• _Directions for this task_: Retype the entries word for word, beginning with the line that contains "What do you see at coordinates (1306, 756)" and continuing through the line that contains "I want to click on arrow-right-icon, so", both of those lines included.

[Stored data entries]

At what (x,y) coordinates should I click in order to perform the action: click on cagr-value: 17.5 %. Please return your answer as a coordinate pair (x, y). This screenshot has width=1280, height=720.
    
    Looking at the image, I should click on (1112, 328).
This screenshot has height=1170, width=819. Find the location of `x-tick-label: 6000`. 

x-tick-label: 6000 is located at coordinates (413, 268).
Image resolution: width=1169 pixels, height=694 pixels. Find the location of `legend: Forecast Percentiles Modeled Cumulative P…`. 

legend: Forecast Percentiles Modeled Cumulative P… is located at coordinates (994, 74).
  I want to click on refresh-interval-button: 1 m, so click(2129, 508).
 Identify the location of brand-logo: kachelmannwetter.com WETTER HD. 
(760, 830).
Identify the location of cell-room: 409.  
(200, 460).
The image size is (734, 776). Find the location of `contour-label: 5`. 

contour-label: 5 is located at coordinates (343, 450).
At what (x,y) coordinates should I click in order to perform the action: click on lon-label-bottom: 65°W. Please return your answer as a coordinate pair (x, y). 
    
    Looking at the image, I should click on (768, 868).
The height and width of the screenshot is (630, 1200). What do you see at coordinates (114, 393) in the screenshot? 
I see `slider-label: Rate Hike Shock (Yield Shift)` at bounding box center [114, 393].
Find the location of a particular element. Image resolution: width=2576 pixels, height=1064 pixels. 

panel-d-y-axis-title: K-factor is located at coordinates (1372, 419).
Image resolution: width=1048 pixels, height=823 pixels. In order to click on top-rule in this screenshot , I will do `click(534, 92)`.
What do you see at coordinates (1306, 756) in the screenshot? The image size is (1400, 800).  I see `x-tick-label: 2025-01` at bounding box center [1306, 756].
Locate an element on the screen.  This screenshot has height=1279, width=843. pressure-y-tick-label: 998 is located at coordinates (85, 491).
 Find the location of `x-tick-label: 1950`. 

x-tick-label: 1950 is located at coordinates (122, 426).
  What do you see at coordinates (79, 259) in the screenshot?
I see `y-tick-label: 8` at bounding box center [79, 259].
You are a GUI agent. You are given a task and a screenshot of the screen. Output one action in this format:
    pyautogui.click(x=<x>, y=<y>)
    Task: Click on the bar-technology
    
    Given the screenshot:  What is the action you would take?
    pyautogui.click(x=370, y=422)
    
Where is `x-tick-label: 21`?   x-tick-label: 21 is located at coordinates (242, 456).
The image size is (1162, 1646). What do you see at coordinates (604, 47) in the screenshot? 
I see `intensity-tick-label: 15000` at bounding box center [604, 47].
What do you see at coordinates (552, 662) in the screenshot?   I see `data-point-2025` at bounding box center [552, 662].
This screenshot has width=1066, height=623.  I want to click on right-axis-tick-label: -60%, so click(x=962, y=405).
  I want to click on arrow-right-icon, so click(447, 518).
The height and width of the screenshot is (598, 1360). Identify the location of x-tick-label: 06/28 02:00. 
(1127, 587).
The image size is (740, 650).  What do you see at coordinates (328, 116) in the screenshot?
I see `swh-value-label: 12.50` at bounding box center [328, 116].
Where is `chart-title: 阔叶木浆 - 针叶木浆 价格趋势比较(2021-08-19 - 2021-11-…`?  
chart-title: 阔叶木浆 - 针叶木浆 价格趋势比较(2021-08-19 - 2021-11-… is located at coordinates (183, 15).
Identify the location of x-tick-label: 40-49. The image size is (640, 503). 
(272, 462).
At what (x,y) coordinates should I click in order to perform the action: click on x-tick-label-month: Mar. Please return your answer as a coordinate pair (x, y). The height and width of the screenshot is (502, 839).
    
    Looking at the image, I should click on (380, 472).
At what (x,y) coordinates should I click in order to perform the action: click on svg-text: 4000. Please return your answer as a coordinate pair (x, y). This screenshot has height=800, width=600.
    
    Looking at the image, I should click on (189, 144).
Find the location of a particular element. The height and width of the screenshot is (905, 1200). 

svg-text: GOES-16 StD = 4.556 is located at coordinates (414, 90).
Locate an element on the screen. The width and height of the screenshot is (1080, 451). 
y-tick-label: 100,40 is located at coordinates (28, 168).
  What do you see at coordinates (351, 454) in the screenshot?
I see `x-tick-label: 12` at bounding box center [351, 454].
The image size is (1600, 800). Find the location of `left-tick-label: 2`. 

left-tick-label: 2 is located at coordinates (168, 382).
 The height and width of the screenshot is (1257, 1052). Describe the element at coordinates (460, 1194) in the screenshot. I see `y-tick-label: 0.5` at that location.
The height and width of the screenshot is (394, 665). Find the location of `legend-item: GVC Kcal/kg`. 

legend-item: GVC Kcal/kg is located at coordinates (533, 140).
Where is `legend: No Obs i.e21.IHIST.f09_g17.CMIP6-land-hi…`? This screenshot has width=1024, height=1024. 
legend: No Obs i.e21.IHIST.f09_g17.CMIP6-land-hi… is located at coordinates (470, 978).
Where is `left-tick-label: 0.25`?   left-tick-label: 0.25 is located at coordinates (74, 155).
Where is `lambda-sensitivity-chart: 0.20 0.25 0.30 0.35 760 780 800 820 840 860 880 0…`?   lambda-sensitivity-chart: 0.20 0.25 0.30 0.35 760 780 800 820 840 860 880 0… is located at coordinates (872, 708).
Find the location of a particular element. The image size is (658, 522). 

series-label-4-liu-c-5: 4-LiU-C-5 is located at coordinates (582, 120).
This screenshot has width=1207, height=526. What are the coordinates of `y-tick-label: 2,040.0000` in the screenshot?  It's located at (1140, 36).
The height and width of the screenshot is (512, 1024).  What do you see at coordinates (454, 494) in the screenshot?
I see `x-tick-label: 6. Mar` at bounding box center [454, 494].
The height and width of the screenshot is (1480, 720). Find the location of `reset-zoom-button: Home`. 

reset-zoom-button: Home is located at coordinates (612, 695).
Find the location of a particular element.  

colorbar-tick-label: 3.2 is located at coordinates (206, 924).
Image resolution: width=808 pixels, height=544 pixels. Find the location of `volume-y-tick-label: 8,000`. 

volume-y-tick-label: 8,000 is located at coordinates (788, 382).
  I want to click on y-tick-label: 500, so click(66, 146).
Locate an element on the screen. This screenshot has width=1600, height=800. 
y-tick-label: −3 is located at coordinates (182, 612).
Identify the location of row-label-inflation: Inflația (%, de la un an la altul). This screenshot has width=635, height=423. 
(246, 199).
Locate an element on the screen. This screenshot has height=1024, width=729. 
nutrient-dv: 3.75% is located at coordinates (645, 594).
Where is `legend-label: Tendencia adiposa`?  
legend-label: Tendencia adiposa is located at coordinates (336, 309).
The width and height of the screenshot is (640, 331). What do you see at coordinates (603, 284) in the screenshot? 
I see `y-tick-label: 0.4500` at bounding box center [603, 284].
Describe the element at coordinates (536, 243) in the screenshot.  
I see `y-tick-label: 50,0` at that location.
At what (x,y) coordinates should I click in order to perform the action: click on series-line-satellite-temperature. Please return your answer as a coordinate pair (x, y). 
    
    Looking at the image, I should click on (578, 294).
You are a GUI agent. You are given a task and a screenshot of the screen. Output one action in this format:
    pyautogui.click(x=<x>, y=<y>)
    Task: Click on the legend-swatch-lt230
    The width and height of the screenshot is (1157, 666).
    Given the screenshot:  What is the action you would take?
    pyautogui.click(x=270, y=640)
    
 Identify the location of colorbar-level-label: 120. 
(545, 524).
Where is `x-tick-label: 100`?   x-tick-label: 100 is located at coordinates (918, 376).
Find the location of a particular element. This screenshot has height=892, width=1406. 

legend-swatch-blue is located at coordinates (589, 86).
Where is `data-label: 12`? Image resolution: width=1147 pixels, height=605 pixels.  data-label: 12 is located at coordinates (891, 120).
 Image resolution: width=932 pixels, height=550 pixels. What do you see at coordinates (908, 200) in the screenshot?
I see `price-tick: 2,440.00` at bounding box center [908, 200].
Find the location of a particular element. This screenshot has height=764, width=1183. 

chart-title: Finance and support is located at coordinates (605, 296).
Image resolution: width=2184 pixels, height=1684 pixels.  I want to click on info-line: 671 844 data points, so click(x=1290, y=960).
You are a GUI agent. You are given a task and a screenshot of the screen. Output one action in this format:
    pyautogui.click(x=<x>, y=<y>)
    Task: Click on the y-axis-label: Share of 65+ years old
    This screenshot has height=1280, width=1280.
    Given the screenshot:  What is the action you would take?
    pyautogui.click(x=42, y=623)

• _Written response_:
What do you see at coordinates (1306, 756) in the screenshot? The image size is (1400, 800).  I see `x-tick-label: 2025-01` at bounding box center [1306, 756].
Locate an element on the screen.  This screenshot has height=1279, width=843. pressure-y-tick-label: 998 is located at coordinates (85, 491).
 Find the location of `x-tick-label: 1950`. 

x-tick-label: 1950 is located at coordinates (122, 426).
  What do you see at coordinates (79, 259) in the screenshot?
I see `y-tick-label: 8` at bounding box center [79, 259].
You are a GUI agent. You are given a task and a screenshot of the screen. Output one action in this format:
    pyautogui.click(x=<x>, y=<y>)
    Task: Click on the bar-technology
    
    Given the screenshot:  What is the action you would take?
    pyautogui.click(x=370, y=422)
    
Where is `x-tick-label: 21`?   x-tick-label: 21 is located at coordinates (242, 456).
The image size is (1162, 1646). What do you see at coordinates (604, 47) in the screenshot? 
I see `intensity-tick-label: 15000` at bounding box center [604, 47].
What do you see at coordinates (552, 662) in the screenshot?   I see `data-point-2025` at bounding box center [552, 662].
This screenshot has width=1066, height=623.  I want to click on right-axis-tick-label: -60%, so click(x=962, y=405).
  I want to click on arrow-right-icon, so click(447, 518).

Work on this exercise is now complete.